Start

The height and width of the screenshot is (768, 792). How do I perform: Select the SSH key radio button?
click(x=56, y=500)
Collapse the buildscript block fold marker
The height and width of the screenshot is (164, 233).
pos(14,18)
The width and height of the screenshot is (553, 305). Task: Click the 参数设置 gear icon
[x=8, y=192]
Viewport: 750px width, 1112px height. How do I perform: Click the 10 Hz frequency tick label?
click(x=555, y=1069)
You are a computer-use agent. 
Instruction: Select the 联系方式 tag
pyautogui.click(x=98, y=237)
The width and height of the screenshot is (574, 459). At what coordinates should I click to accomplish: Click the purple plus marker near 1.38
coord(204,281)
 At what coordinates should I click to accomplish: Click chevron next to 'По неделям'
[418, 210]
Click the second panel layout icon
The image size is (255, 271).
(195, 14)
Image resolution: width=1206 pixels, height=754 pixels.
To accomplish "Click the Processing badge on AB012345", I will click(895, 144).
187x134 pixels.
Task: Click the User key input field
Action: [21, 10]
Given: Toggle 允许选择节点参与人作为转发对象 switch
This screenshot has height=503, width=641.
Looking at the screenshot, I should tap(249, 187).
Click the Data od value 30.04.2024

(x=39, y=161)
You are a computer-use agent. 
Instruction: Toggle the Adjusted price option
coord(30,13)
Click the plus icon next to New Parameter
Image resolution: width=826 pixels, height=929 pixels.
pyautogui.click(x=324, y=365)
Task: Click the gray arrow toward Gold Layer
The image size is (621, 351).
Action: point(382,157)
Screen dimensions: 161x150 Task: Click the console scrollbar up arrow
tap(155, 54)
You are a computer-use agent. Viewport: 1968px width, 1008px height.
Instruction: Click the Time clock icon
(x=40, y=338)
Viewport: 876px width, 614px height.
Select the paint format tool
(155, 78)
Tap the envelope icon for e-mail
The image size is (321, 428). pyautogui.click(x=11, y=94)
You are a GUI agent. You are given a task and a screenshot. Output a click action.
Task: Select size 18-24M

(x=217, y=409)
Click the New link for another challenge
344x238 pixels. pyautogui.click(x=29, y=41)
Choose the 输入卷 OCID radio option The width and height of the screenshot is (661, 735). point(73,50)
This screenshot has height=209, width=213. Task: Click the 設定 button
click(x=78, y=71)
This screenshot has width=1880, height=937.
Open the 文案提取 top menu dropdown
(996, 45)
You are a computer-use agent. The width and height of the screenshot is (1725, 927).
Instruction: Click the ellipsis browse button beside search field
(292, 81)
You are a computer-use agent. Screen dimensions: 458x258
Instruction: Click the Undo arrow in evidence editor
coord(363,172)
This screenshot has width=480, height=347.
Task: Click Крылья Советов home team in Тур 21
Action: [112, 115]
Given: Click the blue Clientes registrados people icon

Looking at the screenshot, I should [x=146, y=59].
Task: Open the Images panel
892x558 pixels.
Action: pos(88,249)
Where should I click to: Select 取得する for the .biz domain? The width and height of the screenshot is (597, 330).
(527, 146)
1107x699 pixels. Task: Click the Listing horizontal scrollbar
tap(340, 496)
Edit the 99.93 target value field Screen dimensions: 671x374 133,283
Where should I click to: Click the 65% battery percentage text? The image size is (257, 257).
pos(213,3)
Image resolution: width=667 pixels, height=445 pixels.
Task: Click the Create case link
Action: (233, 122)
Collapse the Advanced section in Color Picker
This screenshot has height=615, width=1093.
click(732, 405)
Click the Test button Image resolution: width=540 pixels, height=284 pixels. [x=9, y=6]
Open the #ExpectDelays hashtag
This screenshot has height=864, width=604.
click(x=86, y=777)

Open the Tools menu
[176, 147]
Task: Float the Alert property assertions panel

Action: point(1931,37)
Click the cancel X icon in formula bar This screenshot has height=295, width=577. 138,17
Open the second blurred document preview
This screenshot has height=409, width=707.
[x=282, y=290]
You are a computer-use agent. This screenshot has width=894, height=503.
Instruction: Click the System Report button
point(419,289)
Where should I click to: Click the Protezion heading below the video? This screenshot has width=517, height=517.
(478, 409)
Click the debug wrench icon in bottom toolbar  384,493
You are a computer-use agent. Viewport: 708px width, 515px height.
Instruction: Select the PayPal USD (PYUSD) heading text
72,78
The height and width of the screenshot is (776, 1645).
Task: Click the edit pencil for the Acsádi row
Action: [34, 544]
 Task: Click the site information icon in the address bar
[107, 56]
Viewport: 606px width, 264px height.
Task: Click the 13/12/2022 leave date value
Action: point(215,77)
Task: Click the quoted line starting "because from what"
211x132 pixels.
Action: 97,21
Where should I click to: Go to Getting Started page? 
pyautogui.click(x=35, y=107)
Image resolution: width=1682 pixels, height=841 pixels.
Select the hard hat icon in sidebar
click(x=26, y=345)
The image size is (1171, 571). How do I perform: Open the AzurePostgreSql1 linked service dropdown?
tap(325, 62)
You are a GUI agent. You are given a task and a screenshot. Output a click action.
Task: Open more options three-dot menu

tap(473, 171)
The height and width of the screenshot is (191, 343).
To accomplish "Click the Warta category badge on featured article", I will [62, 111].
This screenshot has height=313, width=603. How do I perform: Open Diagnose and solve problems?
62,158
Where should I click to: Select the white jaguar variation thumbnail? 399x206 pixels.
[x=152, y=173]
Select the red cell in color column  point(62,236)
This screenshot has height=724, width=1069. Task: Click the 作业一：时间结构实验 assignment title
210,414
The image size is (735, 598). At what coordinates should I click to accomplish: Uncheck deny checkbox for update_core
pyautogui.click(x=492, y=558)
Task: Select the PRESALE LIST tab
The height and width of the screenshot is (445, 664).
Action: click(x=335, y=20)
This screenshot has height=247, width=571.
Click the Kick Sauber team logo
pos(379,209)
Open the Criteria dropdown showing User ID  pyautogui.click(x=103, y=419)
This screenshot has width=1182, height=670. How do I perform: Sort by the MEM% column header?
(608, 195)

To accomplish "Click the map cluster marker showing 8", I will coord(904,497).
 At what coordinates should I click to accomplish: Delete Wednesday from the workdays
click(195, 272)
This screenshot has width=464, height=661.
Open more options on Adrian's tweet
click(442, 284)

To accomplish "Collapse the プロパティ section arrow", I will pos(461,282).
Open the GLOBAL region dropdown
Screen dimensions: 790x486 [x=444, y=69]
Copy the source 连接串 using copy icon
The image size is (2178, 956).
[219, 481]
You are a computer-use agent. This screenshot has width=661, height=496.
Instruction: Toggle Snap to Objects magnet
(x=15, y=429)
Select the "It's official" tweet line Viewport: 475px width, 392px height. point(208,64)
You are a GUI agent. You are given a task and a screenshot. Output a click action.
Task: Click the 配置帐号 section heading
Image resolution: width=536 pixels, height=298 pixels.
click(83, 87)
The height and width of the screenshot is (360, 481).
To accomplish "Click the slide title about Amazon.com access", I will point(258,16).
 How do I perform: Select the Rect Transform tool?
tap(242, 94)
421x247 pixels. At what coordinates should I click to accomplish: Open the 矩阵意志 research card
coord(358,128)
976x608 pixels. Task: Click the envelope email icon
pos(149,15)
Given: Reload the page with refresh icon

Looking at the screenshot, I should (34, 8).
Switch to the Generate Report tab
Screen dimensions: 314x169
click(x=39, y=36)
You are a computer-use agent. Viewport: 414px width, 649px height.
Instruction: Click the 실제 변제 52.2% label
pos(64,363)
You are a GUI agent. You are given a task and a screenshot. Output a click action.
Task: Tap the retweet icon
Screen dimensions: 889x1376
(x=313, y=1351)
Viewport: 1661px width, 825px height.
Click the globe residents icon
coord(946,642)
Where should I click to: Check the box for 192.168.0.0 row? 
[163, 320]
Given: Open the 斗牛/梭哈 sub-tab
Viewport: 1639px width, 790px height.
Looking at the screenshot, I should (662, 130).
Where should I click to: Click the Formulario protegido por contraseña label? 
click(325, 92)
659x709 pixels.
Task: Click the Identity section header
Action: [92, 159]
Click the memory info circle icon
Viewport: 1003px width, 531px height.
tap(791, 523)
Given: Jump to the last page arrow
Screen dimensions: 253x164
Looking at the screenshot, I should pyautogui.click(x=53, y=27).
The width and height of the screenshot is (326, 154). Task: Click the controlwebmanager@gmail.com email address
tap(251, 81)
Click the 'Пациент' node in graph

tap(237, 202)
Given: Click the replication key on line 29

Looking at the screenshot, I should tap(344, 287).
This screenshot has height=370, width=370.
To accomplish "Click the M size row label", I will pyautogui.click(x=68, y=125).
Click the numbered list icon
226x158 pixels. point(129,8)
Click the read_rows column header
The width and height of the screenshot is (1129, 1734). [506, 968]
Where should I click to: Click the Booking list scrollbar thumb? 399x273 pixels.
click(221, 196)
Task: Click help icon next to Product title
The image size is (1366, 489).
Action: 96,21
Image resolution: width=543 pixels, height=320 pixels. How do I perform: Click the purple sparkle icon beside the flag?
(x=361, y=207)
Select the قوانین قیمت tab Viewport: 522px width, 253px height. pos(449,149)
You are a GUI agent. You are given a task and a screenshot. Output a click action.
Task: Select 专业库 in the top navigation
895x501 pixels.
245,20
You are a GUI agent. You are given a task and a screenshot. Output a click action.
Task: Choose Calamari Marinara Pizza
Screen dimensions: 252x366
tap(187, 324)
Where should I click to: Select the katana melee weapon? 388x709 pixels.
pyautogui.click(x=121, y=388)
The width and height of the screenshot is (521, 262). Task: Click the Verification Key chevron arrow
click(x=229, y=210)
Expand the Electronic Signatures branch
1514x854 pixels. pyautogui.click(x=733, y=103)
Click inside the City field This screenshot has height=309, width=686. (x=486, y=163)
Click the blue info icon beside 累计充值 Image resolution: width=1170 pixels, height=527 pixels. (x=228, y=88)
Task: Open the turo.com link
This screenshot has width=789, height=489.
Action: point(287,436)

End

_Short task_
Revise the records from the start through the line containing "coord(204,281)" by replacing "gear icon" with "cog icon", leaving everything else unchanged. Return only those lines.

_Answer to this task_
The height and width of the screenshot is (768, 792). How do I perform: Select the SSH key radio button?
click(x=56, y=500)
Collapse the buildscript block fold marker
The height and width of the screenshot is (164, 233).
pos(14,18)
The width and height of the screenshot is (553, 305). Task: Click the 参数设置 cog icon
[x=8, y=192]
Viewport: 750px width, 1112px height. How do I perform: Click the 10 Hz frequency tick label?
click(x=555, y=1069)
You are a computer-use agent. 
Instruction: Select the 联系方式 tag
pyautogui.click(x=98, y=237)
The width and height of the screenshot is (574, 459). At what coordinates should I click to accomplish: Click the purple plus marker near 1.38
coord(204,281)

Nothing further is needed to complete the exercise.